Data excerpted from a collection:
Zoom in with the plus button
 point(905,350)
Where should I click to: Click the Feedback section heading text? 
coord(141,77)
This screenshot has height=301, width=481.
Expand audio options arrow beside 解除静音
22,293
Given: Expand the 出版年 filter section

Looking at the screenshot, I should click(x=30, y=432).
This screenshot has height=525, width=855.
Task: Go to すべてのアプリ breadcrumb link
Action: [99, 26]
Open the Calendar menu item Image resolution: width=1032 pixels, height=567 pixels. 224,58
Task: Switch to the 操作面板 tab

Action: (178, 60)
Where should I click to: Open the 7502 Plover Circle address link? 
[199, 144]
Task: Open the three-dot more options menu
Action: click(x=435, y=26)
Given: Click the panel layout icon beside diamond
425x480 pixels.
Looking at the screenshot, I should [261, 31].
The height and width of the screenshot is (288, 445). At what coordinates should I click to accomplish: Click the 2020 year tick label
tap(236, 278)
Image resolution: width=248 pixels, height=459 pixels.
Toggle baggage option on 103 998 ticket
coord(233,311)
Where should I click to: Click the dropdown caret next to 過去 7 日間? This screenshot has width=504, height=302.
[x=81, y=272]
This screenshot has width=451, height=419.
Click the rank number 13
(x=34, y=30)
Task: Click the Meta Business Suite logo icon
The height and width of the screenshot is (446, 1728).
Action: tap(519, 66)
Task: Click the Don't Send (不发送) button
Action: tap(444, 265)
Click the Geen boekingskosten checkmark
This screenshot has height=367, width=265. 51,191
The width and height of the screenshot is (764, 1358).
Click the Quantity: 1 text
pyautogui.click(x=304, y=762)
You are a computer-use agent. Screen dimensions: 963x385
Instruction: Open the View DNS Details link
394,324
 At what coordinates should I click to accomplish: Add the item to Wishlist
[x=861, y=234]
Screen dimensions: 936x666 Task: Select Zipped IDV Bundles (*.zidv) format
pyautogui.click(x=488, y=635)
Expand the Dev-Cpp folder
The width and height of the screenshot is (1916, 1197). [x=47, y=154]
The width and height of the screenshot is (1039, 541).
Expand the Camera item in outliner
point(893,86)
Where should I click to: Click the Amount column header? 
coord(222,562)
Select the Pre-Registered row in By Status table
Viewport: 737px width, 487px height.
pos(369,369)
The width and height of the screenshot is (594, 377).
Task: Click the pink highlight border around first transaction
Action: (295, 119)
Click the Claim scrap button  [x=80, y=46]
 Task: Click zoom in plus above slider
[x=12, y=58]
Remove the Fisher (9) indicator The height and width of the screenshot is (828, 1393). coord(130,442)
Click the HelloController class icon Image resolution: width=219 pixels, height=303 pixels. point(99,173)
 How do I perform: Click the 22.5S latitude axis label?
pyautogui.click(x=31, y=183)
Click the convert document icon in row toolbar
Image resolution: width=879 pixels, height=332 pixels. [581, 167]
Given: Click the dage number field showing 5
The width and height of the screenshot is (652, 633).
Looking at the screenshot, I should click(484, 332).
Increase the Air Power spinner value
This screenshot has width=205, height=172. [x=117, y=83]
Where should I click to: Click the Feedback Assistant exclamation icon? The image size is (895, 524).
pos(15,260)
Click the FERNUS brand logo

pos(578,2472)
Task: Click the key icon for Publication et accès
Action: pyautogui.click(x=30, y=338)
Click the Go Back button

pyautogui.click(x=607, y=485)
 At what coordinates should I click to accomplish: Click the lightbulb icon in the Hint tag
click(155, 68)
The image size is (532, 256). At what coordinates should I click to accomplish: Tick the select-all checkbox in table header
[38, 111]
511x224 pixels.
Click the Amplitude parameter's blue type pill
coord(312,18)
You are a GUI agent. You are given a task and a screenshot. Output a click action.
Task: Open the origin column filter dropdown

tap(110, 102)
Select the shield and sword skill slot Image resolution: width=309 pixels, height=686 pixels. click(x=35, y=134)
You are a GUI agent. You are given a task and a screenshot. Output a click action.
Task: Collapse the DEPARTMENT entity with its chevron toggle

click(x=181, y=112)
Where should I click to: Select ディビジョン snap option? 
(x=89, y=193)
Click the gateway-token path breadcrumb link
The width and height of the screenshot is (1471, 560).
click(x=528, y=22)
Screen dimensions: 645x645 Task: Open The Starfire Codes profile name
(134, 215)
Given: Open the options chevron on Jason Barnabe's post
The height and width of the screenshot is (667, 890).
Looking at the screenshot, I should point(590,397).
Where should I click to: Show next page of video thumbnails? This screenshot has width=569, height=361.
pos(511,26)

## STATED PROBLEM
Please count how many lines of the data above contain the string "button", treating uppercase and lowercase as different. Reply with the number alone.

## REPLY
4